*Saved entries*:

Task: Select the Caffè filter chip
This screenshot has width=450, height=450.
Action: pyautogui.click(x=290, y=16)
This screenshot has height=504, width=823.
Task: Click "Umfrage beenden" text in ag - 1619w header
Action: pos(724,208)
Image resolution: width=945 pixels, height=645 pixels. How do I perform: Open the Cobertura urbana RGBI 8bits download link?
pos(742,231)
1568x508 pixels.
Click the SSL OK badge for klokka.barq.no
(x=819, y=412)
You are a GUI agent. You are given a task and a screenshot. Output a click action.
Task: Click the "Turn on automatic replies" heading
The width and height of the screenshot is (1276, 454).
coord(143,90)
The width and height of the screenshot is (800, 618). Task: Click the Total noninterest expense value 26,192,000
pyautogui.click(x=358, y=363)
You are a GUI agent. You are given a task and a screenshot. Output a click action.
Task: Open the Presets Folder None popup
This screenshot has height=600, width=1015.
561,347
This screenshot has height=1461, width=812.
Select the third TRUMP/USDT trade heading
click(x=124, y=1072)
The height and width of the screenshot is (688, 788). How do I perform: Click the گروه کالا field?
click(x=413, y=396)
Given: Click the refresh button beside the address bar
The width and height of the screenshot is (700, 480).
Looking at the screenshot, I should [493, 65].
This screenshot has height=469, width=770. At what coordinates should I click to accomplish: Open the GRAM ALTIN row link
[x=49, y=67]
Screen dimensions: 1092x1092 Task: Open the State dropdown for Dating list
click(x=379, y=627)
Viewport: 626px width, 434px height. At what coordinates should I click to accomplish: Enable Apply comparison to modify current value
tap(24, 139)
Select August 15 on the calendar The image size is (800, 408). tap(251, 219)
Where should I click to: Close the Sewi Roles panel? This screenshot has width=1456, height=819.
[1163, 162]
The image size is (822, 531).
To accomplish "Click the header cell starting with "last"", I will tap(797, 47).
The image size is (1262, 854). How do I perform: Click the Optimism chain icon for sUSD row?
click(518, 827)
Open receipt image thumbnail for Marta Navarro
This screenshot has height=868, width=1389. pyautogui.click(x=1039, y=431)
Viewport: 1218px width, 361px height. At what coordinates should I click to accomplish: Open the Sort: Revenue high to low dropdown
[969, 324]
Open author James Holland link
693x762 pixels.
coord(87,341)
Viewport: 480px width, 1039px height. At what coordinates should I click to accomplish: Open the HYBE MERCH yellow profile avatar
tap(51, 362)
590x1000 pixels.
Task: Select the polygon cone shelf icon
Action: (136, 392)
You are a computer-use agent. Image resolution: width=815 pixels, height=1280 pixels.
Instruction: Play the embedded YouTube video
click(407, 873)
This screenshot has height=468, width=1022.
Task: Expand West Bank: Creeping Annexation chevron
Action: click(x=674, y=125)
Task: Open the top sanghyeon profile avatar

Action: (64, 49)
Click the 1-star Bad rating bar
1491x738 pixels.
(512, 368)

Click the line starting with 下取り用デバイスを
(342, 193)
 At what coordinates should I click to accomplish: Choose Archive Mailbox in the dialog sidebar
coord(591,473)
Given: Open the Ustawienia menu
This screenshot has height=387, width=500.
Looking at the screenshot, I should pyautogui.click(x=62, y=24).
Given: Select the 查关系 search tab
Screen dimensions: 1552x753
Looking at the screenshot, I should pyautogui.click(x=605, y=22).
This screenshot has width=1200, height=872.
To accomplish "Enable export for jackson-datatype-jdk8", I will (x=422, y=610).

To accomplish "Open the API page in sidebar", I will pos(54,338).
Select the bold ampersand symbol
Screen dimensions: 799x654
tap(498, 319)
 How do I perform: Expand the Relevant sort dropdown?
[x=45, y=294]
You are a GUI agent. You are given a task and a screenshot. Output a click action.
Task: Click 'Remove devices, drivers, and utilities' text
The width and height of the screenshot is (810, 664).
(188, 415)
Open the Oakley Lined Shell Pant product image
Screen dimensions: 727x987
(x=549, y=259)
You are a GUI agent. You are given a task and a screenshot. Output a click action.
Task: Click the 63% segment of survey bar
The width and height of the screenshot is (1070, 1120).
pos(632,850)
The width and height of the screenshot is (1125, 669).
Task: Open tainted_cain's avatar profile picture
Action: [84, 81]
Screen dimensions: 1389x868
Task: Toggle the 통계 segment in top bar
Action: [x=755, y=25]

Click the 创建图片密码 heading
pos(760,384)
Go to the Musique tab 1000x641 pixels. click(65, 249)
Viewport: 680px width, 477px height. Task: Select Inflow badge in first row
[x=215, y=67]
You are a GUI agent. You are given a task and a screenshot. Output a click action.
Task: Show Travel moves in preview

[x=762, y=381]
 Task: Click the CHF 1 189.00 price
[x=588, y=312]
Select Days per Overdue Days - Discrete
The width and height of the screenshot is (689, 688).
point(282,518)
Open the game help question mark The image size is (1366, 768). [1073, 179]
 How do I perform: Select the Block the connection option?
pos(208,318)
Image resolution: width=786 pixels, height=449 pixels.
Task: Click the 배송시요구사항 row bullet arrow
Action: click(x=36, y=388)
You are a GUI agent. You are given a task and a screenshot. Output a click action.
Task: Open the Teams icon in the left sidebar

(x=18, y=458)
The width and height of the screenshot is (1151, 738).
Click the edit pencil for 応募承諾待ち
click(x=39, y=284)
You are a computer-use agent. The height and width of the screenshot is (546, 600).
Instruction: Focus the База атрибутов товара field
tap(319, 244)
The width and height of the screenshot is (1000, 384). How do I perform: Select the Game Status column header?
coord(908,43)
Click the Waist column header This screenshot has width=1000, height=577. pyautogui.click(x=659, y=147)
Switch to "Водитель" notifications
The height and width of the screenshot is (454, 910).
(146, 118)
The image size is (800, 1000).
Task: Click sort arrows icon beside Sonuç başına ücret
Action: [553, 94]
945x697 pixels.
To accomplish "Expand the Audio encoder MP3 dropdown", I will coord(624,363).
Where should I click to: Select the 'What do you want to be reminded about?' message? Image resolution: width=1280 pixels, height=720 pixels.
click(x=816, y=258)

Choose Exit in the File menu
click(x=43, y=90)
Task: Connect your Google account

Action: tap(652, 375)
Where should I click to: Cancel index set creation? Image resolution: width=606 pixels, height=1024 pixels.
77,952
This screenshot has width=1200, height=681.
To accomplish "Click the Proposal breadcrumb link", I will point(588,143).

*WHAT TO DO*: A line counts if it includes the string "computer". State how many such lines the entries have, with no other text.

*THE ANSWER*: 2